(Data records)

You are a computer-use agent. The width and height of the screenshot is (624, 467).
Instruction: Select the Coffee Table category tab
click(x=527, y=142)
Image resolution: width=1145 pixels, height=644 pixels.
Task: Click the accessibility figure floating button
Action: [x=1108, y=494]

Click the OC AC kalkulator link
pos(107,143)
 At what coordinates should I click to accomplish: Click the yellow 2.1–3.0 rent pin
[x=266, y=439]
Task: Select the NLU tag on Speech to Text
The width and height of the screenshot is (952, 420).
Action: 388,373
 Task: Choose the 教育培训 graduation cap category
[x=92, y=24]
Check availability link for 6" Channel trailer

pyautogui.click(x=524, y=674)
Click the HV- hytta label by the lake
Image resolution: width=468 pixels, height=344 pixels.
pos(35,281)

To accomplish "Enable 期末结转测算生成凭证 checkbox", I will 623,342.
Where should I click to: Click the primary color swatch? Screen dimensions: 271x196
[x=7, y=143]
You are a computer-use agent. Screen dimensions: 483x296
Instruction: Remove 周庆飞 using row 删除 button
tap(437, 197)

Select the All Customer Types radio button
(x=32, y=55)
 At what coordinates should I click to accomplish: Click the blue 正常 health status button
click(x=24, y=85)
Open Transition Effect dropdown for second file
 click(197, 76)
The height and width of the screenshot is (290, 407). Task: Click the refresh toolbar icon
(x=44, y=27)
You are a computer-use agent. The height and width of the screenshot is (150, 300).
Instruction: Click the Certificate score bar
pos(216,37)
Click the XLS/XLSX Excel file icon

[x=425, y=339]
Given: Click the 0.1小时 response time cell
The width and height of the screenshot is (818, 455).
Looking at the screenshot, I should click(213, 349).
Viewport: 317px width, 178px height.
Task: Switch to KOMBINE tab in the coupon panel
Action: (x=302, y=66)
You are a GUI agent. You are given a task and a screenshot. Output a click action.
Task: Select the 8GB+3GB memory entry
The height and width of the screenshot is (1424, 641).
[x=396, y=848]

§ ASSIGNED TASK: Reproduce the records above exactly.

§ SOLUTION FOR THIS PROBLEM:
You are a computer-use agent. The width and height of the screenshot is (624, 467).
Instruction: Select the Coffee Table category tab
click(x=527, y=142)
Image resolution: width=1145 pixels, height=644 pixels.
Task: Click the accessibility figure floating button
Action: [x=1108, y=494]

Click the OC AC kalkulator link
pos(107,143)
 At what coordinates should I click to accomplish: Click the yellow 2.1–3.0 rent pin
[x=266, y=439]
Task: Select the NLU tag on Speech to Text
The width and height of the screenshot is (952, 420).
Action: 388,373
 Task: Choose the 教育培训 graduation cap category
[x=92, y=24]
Check availability link for 6" Channel trailer

pyautogui.click(x=524, y=674)
Click the HV- hytta label by the lake
Image resolution: width=468 pixels, height=344 pixels.
pos(35,281)

To accomplish "Enable 期末结转测算生成凭证 checkbox", I will 623,342.
Where should I click to: Click the primary color swatch? Screen dimensions: 271x196
[x=7, y=143]
You are a computer-use agent. Screen dimensions: 483x296
Instruction: Remove 周庆飞 using row 删除 button
tap(437, 197)

Select the All Customer Types radio button
(x=32, y=55)
 At what coordinates should I click to accomplish: Click the blue 正常 health status button
click(x=24, y=85)
Open Transition Effect dropdown for second file
 click(197, 76)
The height and width of the screenshot is (290, 407). Task: Click the refresh toolbar icon
(x=44, y=27)
You are a computer-use agent. The height and width of the screenshot is (150, 300).
Instruction: Click the Certificate score bar
pos(216,37)
Click the XLS/XLSX Excel file icon

[x=425, y=339]
Given: Click the 0.1小时 response time cell
The width and height of the screenshot is (818, 455).
Looking at the screenshot, I should click(213, 349).
Viewport: 317px width, 178px height.
Task: Switch to KOMBINE tab in the coupon panel
Action: (x=302, y=66)
You are a GUI agent. You are given a task and a screenshot. Output a click action.
Task: Select the 8GB+3GB memory entry
The height and width of the screenshot is (1424, 641).
[x=396, y=848]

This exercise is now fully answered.